Live virus neutralization testing in convalescent patients and subjects vaccinated against 19A, 20B, 20I/501Y.V1 and 20H/501Y.V2 isolates of SARS-CoV-2

  • Carla Saade,
  • Claudia Gonzalez,
  • Antonin Bal,
  • Martine Valette,
  • Kahina Saker,
  • Bruno Lina,
  • Laurence Josset,
  • Mary-Anne Trabaud,
  • Guillaume Thiery,
  • Elisabeth Botelho-Nevers,
  • Stéphane Paul,
  • Paul Verhoeven,
  • Thomas Bourlet,
  • Sylvie Pillet,
  • Florence Morfin,
  • Sophie Trouillet-Assant,
  • Bruno Pozzetto,
  • on behalf of COVID-SER study group

Journal volume & issue
Vol. 10, no. 1
pp. 1499 – 1502


Read online

SARS-CoV-2 mutations appeared recently and can lead to conformational changes in the spike protein and probably induce modifications in antigenicity.

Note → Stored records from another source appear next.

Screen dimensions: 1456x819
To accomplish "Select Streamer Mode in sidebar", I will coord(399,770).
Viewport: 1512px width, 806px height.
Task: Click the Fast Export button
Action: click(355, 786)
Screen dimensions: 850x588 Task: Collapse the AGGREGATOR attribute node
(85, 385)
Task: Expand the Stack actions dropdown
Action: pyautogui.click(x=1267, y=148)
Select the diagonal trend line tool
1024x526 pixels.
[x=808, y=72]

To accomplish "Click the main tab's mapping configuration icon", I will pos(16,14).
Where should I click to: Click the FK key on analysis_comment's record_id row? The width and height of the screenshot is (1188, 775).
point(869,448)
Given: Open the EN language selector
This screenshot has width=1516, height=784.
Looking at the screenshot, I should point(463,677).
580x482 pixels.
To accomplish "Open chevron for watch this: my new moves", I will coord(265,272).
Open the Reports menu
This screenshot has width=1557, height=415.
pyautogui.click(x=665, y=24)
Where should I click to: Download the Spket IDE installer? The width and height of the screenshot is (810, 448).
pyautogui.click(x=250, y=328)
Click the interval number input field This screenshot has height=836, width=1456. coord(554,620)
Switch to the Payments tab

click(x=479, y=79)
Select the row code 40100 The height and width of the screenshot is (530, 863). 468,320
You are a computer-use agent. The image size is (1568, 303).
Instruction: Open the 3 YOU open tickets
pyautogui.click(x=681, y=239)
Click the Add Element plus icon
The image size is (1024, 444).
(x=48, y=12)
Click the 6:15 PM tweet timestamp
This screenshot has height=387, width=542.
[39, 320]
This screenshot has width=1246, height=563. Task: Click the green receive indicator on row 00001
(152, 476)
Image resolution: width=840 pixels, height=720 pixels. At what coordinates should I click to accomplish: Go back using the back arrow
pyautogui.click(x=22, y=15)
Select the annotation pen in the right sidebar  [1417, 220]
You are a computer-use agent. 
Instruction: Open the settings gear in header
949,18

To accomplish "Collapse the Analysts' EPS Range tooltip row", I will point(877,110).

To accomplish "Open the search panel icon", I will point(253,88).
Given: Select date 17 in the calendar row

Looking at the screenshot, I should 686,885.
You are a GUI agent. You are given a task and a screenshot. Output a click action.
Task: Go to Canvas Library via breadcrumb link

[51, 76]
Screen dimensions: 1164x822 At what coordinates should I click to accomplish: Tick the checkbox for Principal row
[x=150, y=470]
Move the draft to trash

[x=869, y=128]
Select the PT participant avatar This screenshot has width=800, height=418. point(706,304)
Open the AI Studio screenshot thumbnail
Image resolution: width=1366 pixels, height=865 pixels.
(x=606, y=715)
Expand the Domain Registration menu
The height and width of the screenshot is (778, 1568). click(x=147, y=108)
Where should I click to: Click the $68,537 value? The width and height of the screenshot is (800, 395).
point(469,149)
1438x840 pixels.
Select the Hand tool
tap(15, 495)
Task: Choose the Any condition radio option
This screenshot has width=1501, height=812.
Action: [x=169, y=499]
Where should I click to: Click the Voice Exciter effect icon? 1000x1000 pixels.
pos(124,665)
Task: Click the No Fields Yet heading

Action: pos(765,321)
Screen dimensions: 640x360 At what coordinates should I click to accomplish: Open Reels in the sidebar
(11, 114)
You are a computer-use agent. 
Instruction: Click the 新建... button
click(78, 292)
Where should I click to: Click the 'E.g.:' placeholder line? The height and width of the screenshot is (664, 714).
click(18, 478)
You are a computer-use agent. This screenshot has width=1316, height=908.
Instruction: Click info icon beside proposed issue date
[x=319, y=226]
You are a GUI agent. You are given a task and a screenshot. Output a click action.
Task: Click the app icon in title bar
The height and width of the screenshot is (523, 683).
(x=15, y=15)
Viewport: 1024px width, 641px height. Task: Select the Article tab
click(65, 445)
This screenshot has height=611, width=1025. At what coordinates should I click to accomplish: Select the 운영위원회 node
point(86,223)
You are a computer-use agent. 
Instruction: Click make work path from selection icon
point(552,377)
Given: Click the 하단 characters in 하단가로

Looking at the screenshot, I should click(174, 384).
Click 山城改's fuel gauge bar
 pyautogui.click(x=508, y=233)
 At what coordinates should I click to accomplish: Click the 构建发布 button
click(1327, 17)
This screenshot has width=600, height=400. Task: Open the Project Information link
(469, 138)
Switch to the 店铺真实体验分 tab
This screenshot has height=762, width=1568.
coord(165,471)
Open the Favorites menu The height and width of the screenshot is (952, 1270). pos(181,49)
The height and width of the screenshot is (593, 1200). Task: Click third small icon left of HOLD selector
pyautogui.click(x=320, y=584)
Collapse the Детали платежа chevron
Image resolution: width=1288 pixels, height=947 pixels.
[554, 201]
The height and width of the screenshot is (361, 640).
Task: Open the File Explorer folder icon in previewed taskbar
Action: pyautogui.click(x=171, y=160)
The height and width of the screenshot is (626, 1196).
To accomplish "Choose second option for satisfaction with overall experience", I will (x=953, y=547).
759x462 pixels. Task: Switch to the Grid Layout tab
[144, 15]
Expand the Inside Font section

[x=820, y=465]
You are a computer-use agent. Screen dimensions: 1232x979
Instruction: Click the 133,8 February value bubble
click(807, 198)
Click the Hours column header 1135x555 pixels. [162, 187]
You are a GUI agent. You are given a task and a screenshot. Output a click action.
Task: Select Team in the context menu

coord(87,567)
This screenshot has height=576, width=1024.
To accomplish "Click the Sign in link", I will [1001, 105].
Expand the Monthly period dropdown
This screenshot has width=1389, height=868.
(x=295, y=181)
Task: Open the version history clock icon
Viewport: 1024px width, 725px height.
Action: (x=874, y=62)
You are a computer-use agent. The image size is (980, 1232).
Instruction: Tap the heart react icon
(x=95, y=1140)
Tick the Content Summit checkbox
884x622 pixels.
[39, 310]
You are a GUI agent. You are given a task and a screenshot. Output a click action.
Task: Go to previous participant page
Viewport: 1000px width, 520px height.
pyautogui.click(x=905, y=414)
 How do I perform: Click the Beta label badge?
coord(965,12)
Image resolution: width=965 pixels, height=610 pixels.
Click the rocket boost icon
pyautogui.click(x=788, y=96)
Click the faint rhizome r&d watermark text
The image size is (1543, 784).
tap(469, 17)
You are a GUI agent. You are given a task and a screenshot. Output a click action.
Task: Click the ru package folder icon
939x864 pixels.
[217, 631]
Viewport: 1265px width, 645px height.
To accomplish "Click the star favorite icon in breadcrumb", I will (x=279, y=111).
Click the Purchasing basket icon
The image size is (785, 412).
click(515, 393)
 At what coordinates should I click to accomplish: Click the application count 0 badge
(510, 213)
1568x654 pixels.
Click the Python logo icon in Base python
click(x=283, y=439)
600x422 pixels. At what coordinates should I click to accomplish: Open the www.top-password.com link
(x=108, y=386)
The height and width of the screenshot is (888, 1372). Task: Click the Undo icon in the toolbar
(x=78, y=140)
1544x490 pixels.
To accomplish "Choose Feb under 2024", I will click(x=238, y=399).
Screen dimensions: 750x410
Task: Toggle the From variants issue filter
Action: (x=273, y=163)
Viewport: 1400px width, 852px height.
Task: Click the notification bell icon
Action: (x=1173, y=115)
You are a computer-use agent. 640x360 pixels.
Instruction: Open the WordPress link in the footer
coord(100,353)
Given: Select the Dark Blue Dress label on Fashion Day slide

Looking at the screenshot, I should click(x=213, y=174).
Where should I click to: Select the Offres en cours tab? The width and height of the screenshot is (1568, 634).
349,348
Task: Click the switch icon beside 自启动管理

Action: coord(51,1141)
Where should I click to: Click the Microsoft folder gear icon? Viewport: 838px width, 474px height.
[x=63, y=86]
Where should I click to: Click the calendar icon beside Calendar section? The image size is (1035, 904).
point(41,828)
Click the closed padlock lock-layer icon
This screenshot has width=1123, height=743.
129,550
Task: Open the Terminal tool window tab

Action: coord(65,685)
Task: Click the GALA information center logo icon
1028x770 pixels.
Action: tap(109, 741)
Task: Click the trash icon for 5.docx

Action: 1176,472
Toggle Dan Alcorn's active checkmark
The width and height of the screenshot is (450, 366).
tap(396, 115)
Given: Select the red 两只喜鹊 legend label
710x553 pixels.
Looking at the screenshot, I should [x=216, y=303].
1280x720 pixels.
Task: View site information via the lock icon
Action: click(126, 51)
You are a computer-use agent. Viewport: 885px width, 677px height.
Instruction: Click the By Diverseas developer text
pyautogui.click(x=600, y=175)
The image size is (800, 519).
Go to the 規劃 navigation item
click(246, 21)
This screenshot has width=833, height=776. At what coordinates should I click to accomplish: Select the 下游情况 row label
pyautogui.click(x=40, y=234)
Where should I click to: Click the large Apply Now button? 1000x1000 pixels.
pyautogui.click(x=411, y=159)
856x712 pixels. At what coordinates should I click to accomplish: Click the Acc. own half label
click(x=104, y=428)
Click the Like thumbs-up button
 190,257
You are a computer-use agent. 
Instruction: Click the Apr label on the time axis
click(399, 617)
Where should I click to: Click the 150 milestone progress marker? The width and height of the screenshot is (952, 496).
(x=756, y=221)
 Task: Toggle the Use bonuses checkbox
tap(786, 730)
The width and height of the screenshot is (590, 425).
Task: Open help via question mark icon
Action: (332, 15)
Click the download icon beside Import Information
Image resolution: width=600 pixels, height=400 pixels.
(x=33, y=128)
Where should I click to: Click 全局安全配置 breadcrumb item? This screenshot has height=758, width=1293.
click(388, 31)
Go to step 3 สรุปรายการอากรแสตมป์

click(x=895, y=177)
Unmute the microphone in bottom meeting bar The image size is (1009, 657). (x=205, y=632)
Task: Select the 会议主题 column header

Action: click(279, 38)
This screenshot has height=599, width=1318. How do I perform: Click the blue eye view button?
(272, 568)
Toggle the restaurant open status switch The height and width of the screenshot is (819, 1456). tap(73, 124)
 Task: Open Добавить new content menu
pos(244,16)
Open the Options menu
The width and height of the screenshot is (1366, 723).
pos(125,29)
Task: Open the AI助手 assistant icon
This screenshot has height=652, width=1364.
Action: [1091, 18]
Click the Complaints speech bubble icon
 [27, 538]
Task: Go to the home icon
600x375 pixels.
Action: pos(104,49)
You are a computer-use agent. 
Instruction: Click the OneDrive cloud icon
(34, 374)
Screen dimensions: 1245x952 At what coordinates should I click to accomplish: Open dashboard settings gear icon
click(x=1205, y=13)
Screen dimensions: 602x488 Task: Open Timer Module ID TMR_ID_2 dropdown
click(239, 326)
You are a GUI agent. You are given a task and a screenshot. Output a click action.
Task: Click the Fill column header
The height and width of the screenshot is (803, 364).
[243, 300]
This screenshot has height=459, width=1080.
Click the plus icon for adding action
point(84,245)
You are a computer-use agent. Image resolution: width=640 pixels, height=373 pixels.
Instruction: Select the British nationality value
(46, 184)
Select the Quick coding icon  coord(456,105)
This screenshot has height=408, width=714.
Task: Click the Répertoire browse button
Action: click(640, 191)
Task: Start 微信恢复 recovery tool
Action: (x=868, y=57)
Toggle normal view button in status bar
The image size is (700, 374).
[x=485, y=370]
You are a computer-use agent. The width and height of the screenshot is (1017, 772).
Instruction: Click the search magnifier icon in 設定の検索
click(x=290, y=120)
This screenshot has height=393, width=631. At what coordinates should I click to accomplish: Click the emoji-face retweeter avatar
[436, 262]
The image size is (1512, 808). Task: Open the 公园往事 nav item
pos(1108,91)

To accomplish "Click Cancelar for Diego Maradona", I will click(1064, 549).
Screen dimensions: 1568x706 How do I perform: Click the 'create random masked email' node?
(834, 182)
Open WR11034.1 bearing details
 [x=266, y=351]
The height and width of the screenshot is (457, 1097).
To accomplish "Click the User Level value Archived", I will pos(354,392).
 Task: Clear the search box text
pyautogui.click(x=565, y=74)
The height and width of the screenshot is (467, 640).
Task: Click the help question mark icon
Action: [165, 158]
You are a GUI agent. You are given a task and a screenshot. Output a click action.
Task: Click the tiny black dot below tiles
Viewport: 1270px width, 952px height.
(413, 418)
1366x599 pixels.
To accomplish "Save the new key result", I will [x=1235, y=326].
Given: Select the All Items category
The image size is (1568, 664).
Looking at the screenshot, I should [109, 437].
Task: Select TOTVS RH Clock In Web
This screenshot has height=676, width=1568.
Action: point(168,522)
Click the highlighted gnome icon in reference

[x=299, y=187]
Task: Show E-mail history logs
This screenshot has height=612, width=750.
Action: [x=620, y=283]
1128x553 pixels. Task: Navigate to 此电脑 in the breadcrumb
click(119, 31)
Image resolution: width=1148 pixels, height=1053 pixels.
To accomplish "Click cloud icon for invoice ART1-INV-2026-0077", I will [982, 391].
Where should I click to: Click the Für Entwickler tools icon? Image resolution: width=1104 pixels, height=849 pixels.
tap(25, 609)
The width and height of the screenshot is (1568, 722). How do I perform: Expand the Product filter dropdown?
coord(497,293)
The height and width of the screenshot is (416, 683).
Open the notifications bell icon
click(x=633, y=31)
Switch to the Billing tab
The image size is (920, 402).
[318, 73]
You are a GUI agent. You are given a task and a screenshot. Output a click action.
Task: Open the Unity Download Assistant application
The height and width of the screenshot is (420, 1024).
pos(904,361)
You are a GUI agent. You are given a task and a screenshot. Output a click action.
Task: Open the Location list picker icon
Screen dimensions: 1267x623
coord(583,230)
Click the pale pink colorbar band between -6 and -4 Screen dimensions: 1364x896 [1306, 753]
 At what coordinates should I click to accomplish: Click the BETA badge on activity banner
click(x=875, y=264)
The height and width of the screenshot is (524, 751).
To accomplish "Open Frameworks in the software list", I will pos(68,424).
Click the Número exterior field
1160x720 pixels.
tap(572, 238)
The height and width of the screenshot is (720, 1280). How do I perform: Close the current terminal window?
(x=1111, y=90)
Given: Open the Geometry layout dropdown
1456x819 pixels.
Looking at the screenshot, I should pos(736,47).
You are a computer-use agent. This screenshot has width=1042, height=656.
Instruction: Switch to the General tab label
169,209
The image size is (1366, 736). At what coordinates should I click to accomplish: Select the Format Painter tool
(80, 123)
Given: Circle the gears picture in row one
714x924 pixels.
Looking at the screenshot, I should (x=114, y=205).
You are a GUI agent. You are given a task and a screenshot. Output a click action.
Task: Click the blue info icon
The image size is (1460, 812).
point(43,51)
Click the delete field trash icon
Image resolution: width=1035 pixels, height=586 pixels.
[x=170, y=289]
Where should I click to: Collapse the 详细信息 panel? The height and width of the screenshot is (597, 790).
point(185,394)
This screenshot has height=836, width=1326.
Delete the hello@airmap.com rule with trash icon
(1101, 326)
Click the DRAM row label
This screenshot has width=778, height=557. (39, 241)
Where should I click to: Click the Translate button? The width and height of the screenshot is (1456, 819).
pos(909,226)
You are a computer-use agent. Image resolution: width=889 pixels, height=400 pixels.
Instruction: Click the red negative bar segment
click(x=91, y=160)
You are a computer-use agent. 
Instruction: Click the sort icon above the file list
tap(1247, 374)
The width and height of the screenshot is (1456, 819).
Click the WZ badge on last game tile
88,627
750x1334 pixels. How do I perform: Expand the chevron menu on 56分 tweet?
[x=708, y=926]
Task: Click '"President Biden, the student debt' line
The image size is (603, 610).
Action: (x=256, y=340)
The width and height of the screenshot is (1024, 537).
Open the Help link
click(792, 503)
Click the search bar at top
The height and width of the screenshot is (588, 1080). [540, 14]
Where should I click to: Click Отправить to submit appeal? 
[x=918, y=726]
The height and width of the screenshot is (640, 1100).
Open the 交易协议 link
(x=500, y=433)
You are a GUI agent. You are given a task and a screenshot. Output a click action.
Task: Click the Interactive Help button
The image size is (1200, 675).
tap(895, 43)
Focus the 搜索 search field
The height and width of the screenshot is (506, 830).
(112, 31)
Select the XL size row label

We assessed the neutralizing capacity of antibodies to prevent cell infection, using a live virus neutralization test with different strains [19A (initial one), 20B (B.1.1.241 lineage), 20I/501Y.V1 (B.1.1.7 lineage), and 20H/501Y.V2 (B.1.351 lineage)] in serum samples collected from different populations: two-dose vaccinated COVID-19-naive healthcare workers (HCWs; Pfizer-BioNTech BNT161b2), 6-months post mild COVID-19 HCWs, and critical COVID-19 patients. No significant difference was observed between the 20B and 19A isolates for HCWs with mild COVID-19 and critical patients. However, a significant decrease in neutralization ability was found for 20I/501Y.V1 in comparison with 19A isolate for critical patients and HCWs 6-months post infection. Concerning 20H/501Y.V2, all populations had a significant reduction in neutralizing antibody titers in comparison with the 19A isolate. Interestingly, a significant difference in neutralization capacity was observed for vaccinated HCWs between the two variants but not in the convalescent groups.